For Medicare claims, the original claim number you reference is the Internal Control Number (ICN), sometimes called the Claim Control Number (CCN). You can find the ICN on the remittance advice you received when the original claim was processed. Medicare will not accept a corrected or voided claim unless the correct ICN is referenced. The Document Control Number (DCN) is a separate identifier used for tracking attachments and medical records — do not confuse it with the ICN when filing corrections.

Processing Times and Follow-Up

Medicare requires its contractors to pay or deny a clean claim within 30 days of receipt, regardless of whether it was submitted electronically or on paper.10Centers for Medicare & Medicaid Services. Medicare Claims Processing Manual – Payment Ceiling A “clean claim” is one that passes all front-end edits and does not require additional information. Claims that are not clean — because of missing data, mismatched codes, or other errors — fall outside this 30-day window and can take considerably longer to resolve.

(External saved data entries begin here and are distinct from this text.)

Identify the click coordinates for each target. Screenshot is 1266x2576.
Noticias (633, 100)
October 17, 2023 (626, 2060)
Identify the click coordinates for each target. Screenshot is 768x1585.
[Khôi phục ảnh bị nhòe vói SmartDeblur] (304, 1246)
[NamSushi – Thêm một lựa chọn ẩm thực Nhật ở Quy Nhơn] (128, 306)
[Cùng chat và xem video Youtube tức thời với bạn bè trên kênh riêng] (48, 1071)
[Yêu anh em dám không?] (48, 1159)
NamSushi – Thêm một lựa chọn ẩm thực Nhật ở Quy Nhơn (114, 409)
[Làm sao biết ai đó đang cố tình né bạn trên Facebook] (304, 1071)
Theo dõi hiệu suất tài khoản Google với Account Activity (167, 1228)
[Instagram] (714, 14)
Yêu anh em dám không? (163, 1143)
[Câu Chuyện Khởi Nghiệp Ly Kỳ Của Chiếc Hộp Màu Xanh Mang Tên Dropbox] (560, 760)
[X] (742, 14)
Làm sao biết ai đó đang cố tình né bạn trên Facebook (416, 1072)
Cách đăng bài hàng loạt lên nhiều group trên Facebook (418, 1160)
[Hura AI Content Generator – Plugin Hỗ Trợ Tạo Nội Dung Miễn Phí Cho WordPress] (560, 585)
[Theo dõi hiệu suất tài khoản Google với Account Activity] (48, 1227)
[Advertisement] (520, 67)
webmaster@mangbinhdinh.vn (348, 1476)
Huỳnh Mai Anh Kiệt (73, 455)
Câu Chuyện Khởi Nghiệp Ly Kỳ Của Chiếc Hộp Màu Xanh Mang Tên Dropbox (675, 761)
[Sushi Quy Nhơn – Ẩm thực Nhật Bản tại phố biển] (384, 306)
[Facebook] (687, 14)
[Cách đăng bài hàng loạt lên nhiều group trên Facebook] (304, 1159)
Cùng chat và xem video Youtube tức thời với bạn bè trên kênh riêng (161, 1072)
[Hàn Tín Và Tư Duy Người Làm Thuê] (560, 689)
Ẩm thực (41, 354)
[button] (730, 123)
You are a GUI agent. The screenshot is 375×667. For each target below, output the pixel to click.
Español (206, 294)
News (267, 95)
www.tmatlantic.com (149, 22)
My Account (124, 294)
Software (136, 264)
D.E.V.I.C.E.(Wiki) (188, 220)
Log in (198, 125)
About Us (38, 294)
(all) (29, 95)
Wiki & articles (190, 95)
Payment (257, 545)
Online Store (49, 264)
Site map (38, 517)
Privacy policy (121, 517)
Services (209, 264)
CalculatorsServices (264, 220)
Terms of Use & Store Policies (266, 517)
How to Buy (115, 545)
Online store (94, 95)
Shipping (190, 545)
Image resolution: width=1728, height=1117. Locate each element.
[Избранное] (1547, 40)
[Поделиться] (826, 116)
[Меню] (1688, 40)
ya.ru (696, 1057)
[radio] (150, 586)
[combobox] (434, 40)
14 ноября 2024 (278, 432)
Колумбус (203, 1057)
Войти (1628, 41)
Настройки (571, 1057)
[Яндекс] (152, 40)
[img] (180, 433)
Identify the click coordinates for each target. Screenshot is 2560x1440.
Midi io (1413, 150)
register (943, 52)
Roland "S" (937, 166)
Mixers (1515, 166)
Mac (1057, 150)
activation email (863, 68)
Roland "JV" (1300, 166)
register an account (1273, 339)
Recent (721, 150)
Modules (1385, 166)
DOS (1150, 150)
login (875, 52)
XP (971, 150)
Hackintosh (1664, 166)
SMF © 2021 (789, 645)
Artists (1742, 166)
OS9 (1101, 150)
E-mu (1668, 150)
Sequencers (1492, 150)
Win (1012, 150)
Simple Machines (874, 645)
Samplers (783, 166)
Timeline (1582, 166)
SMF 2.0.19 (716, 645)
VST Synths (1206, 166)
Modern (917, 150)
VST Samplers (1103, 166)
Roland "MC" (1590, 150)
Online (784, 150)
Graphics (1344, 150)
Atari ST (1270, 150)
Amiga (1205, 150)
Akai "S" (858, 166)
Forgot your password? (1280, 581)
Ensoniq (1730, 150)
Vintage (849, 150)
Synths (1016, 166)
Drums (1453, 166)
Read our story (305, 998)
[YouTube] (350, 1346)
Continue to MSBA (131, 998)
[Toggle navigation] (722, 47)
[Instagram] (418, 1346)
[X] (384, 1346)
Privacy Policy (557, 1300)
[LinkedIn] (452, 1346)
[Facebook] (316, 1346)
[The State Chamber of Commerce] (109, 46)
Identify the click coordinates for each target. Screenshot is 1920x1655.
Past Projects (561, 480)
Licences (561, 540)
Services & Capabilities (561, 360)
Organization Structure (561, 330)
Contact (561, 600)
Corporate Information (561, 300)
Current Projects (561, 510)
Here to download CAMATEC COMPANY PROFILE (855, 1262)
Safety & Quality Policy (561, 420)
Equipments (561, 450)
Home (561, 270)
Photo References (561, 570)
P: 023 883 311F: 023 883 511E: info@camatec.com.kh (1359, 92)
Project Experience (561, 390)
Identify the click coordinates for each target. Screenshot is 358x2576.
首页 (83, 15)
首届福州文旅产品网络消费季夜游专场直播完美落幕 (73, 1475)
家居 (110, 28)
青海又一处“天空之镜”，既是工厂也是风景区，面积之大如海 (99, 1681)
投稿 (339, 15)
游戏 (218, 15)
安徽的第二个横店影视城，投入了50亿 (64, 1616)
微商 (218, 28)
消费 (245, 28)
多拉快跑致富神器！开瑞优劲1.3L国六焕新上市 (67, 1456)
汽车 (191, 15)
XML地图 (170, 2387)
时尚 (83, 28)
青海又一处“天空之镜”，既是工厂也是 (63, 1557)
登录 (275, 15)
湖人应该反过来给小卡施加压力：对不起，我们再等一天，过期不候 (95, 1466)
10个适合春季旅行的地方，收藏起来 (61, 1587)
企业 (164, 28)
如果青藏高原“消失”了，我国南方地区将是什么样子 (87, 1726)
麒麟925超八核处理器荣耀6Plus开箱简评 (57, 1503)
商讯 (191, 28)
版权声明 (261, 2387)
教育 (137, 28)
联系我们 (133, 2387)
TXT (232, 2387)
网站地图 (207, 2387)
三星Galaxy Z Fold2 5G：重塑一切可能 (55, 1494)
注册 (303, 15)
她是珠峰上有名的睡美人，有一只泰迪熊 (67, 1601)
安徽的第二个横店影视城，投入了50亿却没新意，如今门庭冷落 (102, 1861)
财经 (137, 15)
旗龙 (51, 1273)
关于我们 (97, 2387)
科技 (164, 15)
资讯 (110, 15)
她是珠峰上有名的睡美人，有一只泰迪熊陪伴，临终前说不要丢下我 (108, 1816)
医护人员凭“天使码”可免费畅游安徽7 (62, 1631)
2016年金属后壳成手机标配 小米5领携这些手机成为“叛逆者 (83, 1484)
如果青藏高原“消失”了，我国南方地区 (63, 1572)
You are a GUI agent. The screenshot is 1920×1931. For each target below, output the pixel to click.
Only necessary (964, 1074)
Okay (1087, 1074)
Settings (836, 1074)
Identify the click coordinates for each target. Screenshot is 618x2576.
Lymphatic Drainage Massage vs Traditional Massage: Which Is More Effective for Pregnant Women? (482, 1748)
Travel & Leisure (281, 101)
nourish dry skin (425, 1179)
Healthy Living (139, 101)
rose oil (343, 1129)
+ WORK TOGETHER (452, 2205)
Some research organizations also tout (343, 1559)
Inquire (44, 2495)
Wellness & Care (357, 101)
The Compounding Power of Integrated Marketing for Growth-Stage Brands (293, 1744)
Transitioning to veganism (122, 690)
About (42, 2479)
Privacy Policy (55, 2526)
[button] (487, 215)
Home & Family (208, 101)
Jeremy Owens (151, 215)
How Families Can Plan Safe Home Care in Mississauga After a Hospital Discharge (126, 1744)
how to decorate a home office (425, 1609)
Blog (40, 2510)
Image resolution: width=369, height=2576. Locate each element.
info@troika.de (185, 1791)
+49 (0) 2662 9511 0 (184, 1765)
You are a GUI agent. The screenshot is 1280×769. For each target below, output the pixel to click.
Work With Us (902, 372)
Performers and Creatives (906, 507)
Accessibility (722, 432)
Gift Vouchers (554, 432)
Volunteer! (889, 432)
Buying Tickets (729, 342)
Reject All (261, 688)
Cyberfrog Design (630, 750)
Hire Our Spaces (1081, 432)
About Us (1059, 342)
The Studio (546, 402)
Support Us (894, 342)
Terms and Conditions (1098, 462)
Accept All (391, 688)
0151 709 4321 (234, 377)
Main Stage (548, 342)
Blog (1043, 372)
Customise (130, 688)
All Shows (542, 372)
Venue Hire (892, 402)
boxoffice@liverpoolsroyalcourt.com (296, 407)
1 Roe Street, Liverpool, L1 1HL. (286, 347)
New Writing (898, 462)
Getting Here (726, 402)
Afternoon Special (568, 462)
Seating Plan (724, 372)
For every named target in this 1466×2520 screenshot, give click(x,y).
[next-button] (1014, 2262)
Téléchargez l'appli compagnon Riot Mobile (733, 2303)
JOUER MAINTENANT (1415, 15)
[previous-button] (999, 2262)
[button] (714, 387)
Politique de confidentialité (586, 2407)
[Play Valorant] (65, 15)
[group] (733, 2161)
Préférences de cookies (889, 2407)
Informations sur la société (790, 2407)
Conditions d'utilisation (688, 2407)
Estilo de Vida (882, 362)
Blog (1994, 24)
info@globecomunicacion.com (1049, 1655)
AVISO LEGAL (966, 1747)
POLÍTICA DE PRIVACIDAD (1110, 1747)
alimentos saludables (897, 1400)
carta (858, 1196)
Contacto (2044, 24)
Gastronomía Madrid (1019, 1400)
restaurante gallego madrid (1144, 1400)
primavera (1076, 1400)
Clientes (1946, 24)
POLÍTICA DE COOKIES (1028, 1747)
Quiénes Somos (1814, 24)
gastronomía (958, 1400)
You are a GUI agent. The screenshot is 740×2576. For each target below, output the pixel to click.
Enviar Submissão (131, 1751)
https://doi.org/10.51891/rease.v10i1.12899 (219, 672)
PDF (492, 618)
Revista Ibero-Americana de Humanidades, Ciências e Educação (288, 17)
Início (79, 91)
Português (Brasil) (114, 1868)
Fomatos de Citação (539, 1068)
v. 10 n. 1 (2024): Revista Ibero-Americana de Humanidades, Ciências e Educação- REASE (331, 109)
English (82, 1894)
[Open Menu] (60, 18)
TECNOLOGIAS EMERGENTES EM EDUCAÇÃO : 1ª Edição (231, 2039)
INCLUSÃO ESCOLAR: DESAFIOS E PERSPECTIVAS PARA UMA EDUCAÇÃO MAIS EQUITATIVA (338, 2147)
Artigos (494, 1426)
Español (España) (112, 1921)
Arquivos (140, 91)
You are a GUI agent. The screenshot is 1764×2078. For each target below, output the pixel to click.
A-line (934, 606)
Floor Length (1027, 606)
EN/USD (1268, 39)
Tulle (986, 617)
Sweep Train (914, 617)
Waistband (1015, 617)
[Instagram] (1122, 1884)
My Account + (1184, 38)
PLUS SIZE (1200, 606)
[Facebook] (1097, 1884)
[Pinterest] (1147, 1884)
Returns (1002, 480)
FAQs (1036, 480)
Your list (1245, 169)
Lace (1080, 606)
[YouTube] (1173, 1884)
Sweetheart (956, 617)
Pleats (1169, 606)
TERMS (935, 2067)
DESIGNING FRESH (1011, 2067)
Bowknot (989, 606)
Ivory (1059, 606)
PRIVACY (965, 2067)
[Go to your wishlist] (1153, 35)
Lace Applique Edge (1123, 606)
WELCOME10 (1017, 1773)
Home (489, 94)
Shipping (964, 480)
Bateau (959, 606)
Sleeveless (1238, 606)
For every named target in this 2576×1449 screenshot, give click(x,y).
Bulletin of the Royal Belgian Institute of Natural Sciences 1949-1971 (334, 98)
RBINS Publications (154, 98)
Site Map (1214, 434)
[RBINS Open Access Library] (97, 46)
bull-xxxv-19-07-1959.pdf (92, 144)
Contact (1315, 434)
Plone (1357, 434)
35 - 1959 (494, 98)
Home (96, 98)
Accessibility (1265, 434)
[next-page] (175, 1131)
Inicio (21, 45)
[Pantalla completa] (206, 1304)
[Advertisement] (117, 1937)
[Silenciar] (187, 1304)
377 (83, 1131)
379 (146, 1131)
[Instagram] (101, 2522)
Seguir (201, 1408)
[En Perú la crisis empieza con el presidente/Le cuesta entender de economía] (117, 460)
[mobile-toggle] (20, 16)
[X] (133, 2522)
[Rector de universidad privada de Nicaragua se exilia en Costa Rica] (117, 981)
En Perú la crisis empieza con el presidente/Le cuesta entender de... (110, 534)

Commercial payers set their own adjudication timelines, often governed by state prompt-pay laws, and paper claims almost always process more slowly than electronic ones.

Track every claim using the transaction or internal control number assigned by the payer. If a claim has not been paid or denied within the expected window, contact the payer’s provider services line with that number ready. Maintaining a log that ties each claim to its submission date, payer, ICN, and current status is the simplest way to catch stalled claims before they age past a payer’s reconsideration deadline.